There is a horrid word advertisers are trying to make us say these days–“shooties”. “Little” or “ankle” boots wouldn’t do? But I suppose they assume that teens and 20-somethings have such a tenuous grip on the English language that you can convince them to say anything, especially if it’s the name of of something to place on one’s body.  Because, to utter that peculiar name while pointing at someone else wearing the item is important too.  “Oh my God, she wore her ______ to volleyball practice!”

A couple of years ago I stunned my fashion-conscious middle-schooler (she was then at the bossier end of the elementary grades) by showing her the ankle-high cowboy-boot-shoes I wore when living as a single professional in a state far to the south and west of here–in another life, really. “Whose are those?”–I’ve gotten used to this response to the few remnants of pre-motherhood still to be found in my closet. This week I gave my cowboy (cowgirl) ankle boots the final tryout–nope, my feet will never be that size again. A little due to rainstorm shrinkage on the boots themselves–the streets of that arid state really flow deep when a sudden thunderstorm comes–and a lot due to the burdens of childbearing and child-carrying, my feet are permanently bigger and flatter now.  There is no hope that I could even walk a few steps in these wishful allusions to (for me) an exotic lifestyle.

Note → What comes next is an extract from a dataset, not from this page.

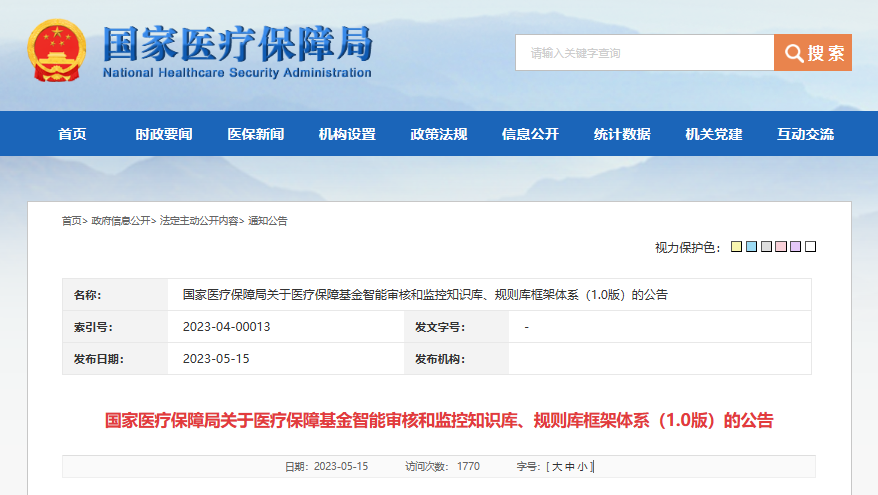Select the white eye-protection color swatch
This screenshot has height=495, width=878.
point(811,247)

When I could wear them, so long ago, I loved them because they gave an edge–and a pointy toe–to my extremely bookish life.  The word “shooties” didn’t exist, thank ye gods, and if anyone had called them by that word, I’m sure I would have stopped wearing them that day, after retorting that, yes, they were cowboy boots of a sort but that the steel-capped beak did not, in fact, shoot bullets.  Except figurative ones at such awful little compromises.  You may be wearing part of a boot that might be warping your foot slightly, and enjoying it, but calling it by a name that tramples over the daily delights of language…makes my toes curl.

Hall Pass

I’m a substitute teacher these days, and usually my students are taller than me.  But yesterday I was at the elementary school, and a second grader with shiny brown eyes took a little something out of his pocket during morning round-up, and excitedly declared “I found a coconut on my way to school today!” In his small, sweaty, palm was a triangular piece of dark coconut shell. I agreed that it was a wonderful find indeed, for a humid September morning. Then, I remembered “curriculum”–“Do you think that grew around here, in Maine?” Several kids articulated their more or less completed thoughts– no, coconuts grow far away, in warm places. I joked with the boy who brought it, that since *I* was born far away in a warm place, that this bit of coconut shell could be used as a hall pass if anyone needed to leave the classroom I was supervising.

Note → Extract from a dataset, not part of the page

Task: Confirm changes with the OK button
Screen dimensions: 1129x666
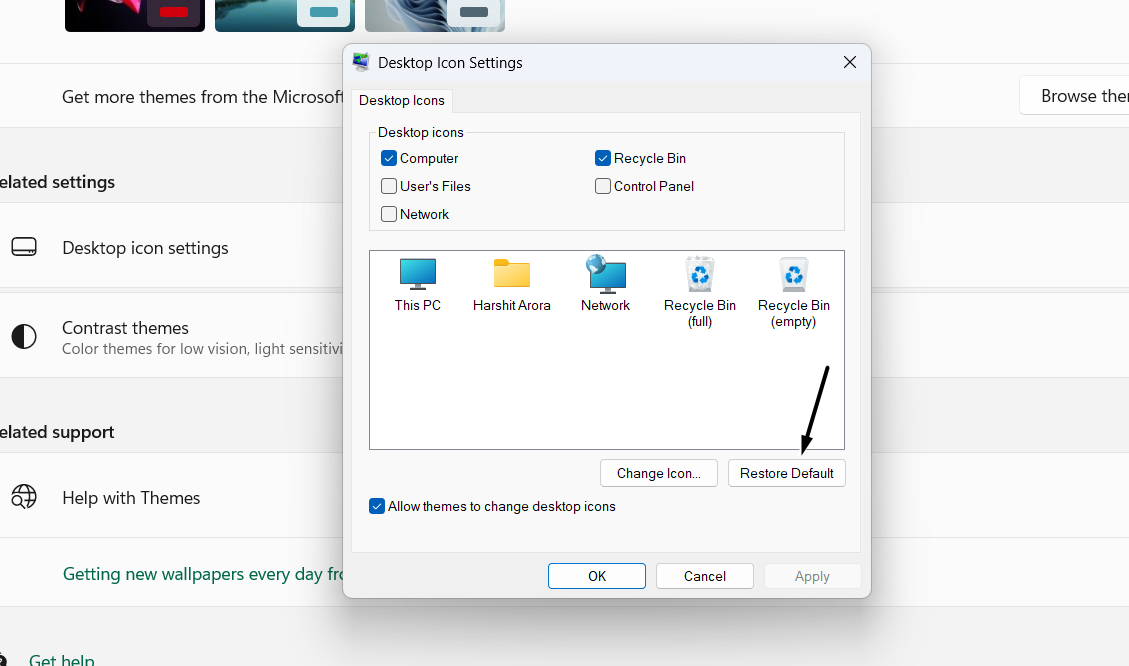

Then we launched into the day’s lessons and activities–sitting around the story-mat (which turns out to be the math-mat as well), or sitting at our small tables in small colorful chairs:  listening to Jack Prelutsky’s poetry, opening apple juice boxes, chasing and then (finally, because they were so excited and upset and carrying it out on a piece of paper did not work at ALL) sending a rather large spider on to its next reincarnation with a dainty pink plastic clog; also handling and washing little rocks of three different colors, giving pep talks to our little blue math calculators, and so on. The day did indeed fly by, as the notes from the classroom teacher promised it would. Most of the kids took the time to give me high fives when they left in batches to catch their well-spaced out buses.

A day later, emptying out my pockets, I found the little triangle of coconut shell.  The boy with the shining brown eyes– the same little guy, who during morning Science Time, had demonstrated a “tough” stance with one hand on a hip and helped me to explain the difference between /tuff/ the volcanic rock and being tough–had given me my “hall-pass”, to keep, at the end of the day.  In the flurry of goodbyes after the bell rang, I hadn’t taken much note of it.  At home, nursing my aching feet (a second-grade teacher doesn’t sit much), I had forgotten about it altogether, until this morning when I went flouncing about the house picking up laundry.